Zalewamy w tej patelni sosem z cozze, mieszamy i czekamy, aż makaron wchłonie płyn, mieszając od czasu do czasu. Ponieważ płynu z cozzy i tak nie starczy, żeby spaghetti sie dobrze ugotowały, podlewamy od czasu do czasu wrzącą wodą, w której zmiękły spaghetti.
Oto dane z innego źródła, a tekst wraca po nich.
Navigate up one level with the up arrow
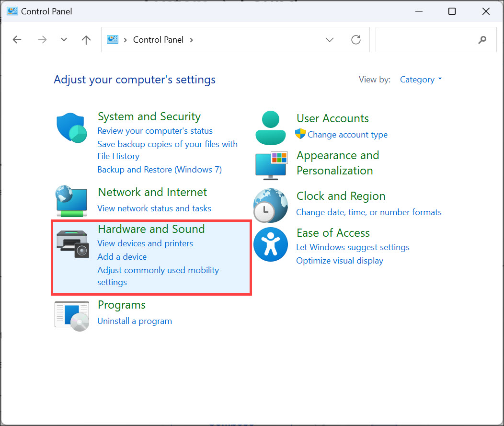This screenshot has width=504, height=426. [86, 40]
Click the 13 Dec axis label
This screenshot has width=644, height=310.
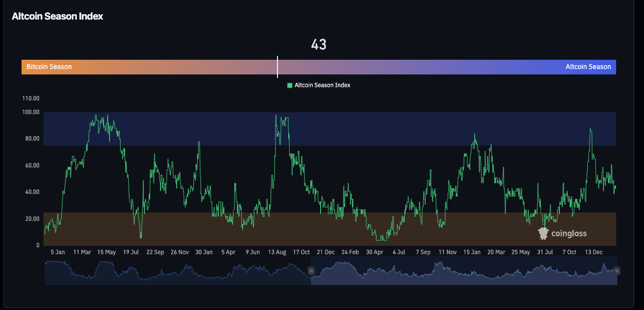coord(593,252)
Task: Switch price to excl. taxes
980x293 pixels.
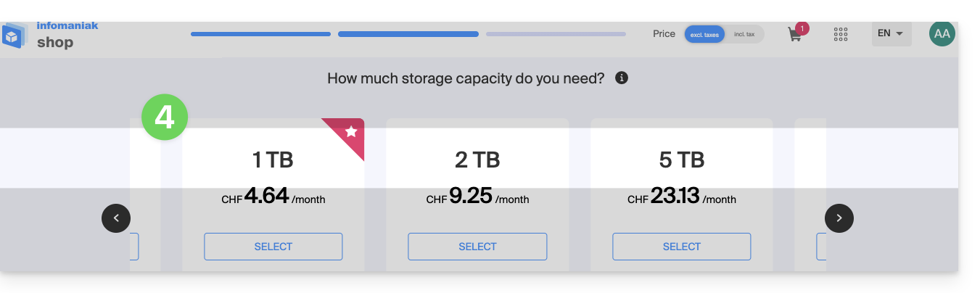Action: (704, 34)
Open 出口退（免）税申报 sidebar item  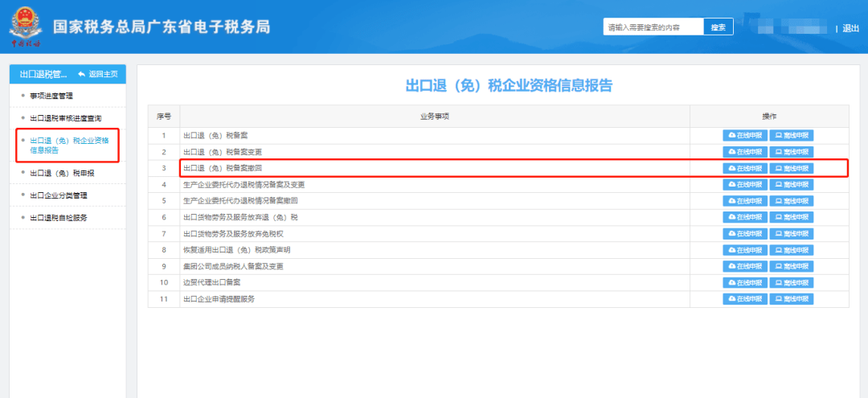point(63,173)
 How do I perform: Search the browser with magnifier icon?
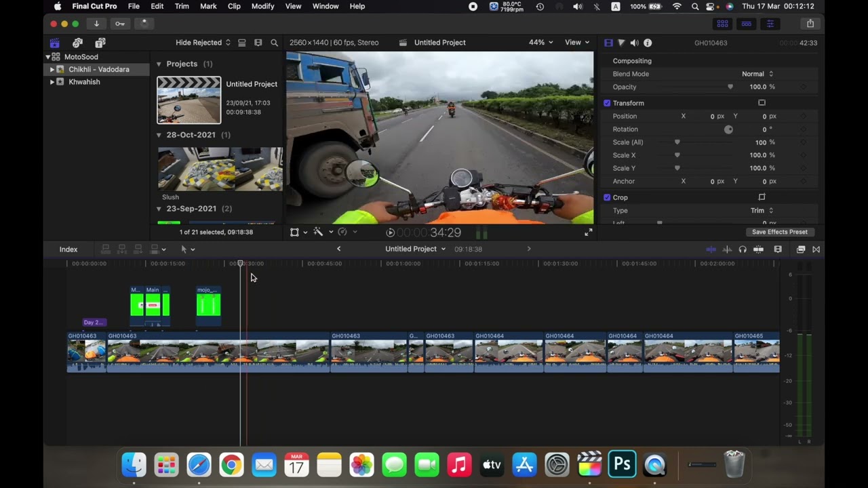click(x=274, y=43)
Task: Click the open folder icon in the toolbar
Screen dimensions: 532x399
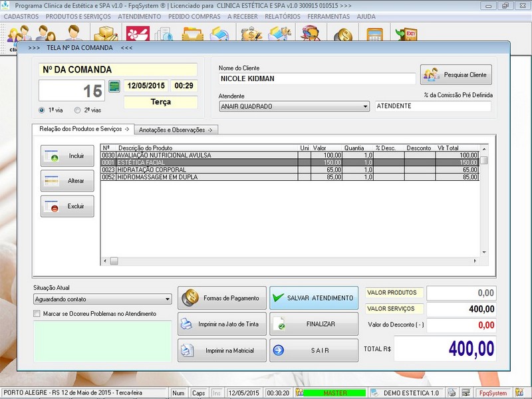Action: (x=192, y=34)
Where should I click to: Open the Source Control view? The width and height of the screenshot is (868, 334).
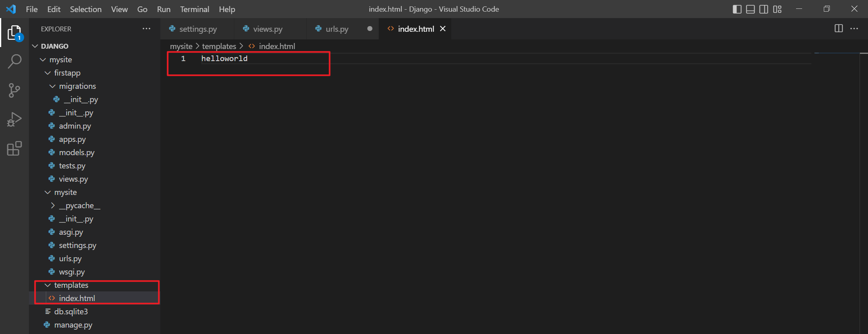14,90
W ostatniej minucie wrzucamy obrane z muszli cozze, pietruszkę i mieszamy, najlepiej podrzucając patelnią tym subtelnym ruchem nadgarstka, który pozwala się makaronowi wymieszać bez wywalania się na całą kuchenkę.

Ładnie układamy w talerzach, dekorujemy najładniejszymi małżami i podajemy do stołu.

Skrobia, która jest zawarta w makaronie, a zwykle rozpuszczająca się w wodzie przy jego gotowaniu, w tym przypadku pozostaje prawie cała w patelni, tworząc bardzo przyjemny dla oka i języka sosik.

W obu przypadkach, tak przy powyższej zupce, jak i w tym przepisie, można dodać pomidora, najlepiej w kostce, przy zupce może być jak najbardziej z puszki.
W zupce wrzucamy go na oliwę, robimy sos i do niego wrzucamy surowe cozze, w spaghetti na patelnię, przed wrzuceniem makaronu.

To dwa najprostsze i najsmaczniejsze przepisy, dzięki którym kocham cozze całym sercem, językiem i żołądkiem.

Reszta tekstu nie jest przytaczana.